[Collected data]
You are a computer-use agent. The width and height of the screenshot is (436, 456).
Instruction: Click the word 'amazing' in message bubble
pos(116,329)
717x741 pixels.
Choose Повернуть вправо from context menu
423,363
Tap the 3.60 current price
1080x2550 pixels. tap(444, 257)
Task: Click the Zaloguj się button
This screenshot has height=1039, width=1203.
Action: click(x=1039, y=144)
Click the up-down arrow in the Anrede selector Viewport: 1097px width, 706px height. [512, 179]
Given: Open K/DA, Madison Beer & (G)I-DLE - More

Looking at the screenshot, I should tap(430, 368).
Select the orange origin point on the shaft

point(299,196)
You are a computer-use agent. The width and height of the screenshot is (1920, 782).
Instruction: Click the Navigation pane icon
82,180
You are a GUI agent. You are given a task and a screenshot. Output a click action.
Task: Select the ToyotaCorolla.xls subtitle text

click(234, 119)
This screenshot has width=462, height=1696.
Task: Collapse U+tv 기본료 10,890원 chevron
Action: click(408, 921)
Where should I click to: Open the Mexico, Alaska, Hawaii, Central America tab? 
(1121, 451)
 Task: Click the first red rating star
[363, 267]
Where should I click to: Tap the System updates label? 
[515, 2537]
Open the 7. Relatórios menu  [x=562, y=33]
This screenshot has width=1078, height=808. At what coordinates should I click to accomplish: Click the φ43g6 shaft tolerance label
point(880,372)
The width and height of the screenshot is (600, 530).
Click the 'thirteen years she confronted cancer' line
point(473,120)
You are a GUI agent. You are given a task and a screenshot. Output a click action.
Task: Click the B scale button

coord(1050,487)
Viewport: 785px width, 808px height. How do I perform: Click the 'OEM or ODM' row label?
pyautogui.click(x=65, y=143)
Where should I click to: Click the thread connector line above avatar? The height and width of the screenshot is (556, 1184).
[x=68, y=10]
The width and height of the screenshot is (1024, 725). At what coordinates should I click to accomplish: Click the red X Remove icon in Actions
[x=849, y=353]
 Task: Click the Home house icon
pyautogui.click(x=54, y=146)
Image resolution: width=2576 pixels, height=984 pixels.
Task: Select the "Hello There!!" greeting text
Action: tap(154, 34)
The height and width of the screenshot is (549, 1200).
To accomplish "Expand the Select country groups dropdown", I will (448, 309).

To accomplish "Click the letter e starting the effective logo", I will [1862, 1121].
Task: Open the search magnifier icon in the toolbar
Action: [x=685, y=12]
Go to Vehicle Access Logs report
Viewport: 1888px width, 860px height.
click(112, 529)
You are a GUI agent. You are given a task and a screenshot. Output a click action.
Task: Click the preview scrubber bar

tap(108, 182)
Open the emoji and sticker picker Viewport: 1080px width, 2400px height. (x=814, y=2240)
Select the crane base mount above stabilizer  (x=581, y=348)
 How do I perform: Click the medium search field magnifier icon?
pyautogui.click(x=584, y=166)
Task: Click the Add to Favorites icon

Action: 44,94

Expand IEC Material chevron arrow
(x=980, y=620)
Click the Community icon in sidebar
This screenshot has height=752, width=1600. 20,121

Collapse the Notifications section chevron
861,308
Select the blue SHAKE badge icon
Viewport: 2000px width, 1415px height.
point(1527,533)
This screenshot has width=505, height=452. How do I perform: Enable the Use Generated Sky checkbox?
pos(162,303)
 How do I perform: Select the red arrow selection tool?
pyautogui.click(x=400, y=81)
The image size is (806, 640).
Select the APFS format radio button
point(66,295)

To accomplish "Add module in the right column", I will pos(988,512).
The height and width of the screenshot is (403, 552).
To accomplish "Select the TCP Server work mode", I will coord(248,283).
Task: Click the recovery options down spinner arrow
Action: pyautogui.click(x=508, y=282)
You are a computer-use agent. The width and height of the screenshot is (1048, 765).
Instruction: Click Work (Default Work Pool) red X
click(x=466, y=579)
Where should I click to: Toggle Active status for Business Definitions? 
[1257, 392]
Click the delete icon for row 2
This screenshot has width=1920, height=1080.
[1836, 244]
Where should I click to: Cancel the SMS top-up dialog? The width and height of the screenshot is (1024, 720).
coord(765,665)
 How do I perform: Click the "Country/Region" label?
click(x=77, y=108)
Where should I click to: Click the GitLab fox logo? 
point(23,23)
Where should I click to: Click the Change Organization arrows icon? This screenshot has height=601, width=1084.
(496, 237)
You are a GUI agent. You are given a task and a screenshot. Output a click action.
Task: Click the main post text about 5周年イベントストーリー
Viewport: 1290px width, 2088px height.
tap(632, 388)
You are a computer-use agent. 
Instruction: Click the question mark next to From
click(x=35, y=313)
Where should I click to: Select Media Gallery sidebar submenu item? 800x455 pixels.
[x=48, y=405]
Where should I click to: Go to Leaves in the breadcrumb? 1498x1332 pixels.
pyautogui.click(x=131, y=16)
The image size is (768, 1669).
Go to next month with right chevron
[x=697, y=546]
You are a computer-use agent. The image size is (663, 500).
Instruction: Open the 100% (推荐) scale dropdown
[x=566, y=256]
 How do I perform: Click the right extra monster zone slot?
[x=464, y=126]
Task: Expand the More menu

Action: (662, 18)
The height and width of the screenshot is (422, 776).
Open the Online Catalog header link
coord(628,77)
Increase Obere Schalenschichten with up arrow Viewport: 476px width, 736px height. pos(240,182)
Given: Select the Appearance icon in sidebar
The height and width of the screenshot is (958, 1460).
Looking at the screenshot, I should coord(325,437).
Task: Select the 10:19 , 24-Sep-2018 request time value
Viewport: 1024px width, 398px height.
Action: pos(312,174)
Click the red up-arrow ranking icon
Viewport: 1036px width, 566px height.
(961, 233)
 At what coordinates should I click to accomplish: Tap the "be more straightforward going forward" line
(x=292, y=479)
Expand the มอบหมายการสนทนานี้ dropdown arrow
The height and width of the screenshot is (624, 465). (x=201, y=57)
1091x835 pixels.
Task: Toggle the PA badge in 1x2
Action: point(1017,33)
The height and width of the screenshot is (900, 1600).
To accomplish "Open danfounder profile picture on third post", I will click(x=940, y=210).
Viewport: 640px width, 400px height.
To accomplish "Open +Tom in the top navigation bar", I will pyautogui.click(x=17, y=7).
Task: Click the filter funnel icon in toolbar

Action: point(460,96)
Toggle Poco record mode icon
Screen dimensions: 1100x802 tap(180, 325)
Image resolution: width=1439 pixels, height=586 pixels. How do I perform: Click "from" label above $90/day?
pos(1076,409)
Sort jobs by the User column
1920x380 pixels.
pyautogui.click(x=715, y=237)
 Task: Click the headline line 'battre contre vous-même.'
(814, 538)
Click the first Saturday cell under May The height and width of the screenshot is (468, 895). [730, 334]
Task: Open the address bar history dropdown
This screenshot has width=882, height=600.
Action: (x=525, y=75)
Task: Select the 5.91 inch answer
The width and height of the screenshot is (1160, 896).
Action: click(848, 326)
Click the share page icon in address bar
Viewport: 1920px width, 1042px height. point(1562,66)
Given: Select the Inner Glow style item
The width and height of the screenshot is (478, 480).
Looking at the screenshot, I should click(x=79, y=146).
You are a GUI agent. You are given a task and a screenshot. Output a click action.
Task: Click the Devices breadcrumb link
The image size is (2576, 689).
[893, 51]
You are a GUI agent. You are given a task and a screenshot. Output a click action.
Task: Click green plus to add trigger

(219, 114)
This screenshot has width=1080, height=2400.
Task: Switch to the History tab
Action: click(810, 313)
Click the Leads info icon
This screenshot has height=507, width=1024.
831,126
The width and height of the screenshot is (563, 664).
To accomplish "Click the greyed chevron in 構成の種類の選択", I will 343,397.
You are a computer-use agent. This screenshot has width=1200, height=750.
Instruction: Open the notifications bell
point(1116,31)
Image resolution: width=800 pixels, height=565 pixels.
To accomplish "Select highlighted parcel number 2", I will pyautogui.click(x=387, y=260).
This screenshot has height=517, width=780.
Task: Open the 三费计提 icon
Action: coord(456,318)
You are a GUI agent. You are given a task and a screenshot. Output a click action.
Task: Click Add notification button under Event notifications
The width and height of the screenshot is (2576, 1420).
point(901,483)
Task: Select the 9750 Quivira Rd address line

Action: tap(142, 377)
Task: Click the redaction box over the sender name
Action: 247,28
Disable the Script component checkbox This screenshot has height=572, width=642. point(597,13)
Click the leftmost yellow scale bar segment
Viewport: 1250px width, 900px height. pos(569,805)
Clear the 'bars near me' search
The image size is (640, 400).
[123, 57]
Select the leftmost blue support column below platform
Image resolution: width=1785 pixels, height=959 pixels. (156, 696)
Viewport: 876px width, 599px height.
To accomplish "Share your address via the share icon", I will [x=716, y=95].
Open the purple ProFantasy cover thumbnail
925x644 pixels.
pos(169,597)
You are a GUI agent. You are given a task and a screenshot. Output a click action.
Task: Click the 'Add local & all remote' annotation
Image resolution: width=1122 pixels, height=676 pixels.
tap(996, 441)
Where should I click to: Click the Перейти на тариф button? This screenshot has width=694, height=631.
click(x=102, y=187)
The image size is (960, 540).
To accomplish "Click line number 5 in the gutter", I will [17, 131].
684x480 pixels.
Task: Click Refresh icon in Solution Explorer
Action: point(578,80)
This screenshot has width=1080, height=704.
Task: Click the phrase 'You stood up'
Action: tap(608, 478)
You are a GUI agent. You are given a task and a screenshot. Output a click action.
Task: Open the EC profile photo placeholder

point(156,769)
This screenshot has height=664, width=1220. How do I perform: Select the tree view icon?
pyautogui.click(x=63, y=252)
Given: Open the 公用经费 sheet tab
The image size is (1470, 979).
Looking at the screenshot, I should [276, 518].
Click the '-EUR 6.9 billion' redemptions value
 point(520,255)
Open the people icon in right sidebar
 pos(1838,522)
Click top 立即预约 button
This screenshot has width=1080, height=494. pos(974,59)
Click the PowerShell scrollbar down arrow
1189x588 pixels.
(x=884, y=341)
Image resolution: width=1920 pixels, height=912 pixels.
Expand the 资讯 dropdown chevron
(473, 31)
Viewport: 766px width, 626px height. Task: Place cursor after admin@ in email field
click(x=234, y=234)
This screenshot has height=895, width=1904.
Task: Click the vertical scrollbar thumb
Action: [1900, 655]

Exercise details: Wherever the string "post" appears in the records, copy the whole line.

Answer section:
Task: Click the main post text about 5周年イベントストーリー
To accomplish "Open danfounder profile picture on third post", I will click(x=940, y=210).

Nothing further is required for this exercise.